Verissimo. Matteo Renzi si «gioca la faccia», e con lui i suoi ministri, soprattutto i tanti esordienti di questa compagine di governo asciutta, profondamente ringiovanita e mai così paritaria (uomini e donne sono in esatto equilibrio numerico).
È un gruppo di lavoro molto, molto “politico” quello che il nuovo presidente del Consiglio ha costruito (e che il capo dello Stato ha vagliato con lui per un tempo singolarmente e sonoramente lungo, ma con esiti finali commentati con serena e convinta pacatezza). E bisogna ammettere che ci eravamo disabituati, dall’autunno del 2011 in qua, a gabinetti ministeriali a tanto alta densità politica – sottolineata anche dalla conferma dei tre ministri chiave del Nuovo centro destra di Angelino Alfano, i più distinti e distanti dal Pd renziano, eppure per niente inconciliabili con un sano e ben calibrato programma riformatore.
È così politico il volto di questo governo che rischia di passare inosservato un tratto distintivo che agli osservatori più acuti, dentro e fuori il Parlamento, non è invece sfuggito: la solida “cerniera” tra la sfera dei partiti e la realtà di chi fa impresa e crea lavoro che è stata realizzata grazie alla chiamata alla guida di dicasteri cardine come Economia e Finanze, Sviluppo economico e Lavoro e Politiche sociali di tre figure di rilievo della scienza economica applicata (Padoan), dell’industria (Guidi), della cooperazione e del non profit (Poletti). Qualcuno grida al capolavoro. Qualcun altro, invece, dà sfogo alla delusione per un incompetente governo-topolino. Esagerazioni, eccitate o ingenerose.
Ma è un fatto che volti e nomi sono sempre un segnale. Ed è netto il segnale composto da Renzi, nel tentativo di rifondare la maggioranza “senza alternative e senza scampo” requisita con più di una ruvidezza e un rapido grazie finale a Enrico Letta: si cambia musica, anche se lo spartito (largamente dettato da Bruxelles) è ancora lo stesso. E questo vuol dire che, adesso, in fatto di riforme e di buone pratiche amministrative, o si fa tutto ciò che serve all’Italia o niente verrà perdonato al “rivoluzionario” leader che ha preteso di intestarsi i passaggi decisivi di una stagione comunque cruciale. È una rivendicazione di ruolo, e una insistita dichiarazione di fiducia, al cospetto di un Paese che si sente spiazzato, che ormai non riesce più a nascondere fatica e scoramento, che non è disposto a riconoscere facce “di riserva” a questa politica (e, probabilmente, sta dubitando anche del mito sulfureo di una risolutiva antipolitica).
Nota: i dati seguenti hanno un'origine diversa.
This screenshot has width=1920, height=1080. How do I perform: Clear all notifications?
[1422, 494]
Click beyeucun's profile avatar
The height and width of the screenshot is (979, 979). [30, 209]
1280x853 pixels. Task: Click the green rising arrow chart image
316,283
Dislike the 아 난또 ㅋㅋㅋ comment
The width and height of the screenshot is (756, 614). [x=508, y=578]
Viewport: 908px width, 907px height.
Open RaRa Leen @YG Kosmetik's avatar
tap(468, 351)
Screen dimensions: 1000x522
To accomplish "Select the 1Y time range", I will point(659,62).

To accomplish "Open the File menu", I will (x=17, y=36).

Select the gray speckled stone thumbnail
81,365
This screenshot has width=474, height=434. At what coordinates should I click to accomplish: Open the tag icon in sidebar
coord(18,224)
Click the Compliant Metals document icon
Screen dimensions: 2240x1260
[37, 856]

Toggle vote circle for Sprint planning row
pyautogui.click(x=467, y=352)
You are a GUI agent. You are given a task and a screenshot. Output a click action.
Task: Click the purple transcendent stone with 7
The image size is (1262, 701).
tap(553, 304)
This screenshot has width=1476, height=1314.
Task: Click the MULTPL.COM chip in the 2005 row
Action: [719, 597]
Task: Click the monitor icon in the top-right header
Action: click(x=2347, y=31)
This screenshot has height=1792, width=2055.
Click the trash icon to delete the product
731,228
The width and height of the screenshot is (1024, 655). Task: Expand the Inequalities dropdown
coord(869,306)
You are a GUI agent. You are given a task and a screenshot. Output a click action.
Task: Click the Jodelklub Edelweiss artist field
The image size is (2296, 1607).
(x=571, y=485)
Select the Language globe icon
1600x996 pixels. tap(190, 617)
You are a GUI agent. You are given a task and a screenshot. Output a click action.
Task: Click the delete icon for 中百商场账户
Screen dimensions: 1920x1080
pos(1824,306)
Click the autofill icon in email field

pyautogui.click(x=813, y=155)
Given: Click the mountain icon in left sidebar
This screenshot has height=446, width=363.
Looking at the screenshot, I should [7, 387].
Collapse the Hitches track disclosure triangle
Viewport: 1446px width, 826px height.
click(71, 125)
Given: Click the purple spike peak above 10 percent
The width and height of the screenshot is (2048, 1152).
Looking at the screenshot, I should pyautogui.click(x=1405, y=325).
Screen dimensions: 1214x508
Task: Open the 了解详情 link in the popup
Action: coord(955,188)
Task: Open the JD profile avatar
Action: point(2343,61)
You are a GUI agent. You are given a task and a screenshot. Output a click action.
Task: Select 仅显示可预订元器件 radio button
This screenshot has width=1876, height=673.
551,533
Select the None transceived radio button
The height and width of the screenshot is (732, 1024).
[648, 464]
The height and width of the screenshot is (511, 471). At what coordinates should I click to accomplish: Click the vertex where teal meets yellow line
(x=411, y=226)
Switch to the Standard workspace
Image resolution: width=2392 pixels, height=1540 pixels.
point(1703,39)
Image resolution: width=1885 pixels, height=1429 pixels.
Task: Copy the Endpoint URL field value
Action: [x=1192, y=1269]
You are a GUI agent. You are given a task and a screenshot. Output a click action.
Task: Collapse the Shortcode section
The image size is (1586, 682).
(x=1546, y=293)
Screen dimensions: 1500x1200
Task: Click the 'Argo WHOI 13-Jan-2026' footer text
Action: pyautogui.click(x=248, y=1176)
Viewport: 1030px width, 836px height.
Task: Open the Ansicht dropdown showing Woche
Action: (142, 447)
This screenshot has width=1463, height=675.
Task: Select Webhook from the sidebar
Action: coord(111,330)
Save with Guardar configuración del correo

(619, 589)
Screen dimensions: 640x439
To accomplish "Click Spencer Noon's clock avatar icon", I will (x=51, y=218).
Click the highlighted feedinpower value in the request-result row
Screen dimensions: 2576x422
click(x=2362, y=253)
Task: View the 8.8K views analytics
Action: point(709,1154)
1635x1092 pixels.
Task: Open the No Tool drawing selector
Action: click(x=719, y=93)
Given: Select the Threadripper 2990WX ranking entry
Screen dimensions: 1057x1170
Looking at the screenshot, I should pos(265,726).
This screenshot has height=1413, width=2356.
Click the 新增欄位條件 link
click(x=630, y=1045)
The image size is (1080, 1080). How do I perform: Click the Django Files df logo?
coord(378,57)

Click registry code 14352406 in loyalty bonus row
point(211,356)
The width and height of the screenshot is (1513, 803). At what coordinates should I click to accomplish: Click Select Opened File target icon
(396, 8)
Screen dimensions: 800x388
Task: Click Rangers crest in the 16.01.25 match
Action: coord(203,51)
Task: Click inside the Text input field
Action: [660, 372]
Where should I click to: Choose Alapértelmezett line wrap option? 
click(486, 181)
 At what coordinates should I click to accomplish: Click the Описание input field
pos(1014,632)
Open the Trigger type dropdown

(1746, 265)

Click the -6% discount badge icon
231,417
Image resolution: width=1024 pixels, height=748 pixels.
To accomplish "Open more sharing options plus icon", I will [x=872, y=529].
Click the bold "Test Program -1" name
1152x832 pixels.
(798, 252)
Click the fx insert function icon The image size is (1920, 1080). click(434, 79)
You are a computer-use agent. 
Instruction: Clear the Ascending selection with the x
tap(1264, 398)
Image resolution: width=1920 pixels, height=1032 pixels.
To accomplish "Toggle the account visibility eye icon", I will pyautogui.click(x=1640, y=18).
Il «Renzi I» nasce con pochi ministri e tante cose da fare. Nessuna sarà di troppo, se servirà a unire, a liberare e a sostenere le energie buone degli italiani, se ridarà dignità alla famiglia e al lavoro. E se saprà dimostrare ai più giovani che questa è una terra dove è possibile progettare, costruire, essere onesti, crederci.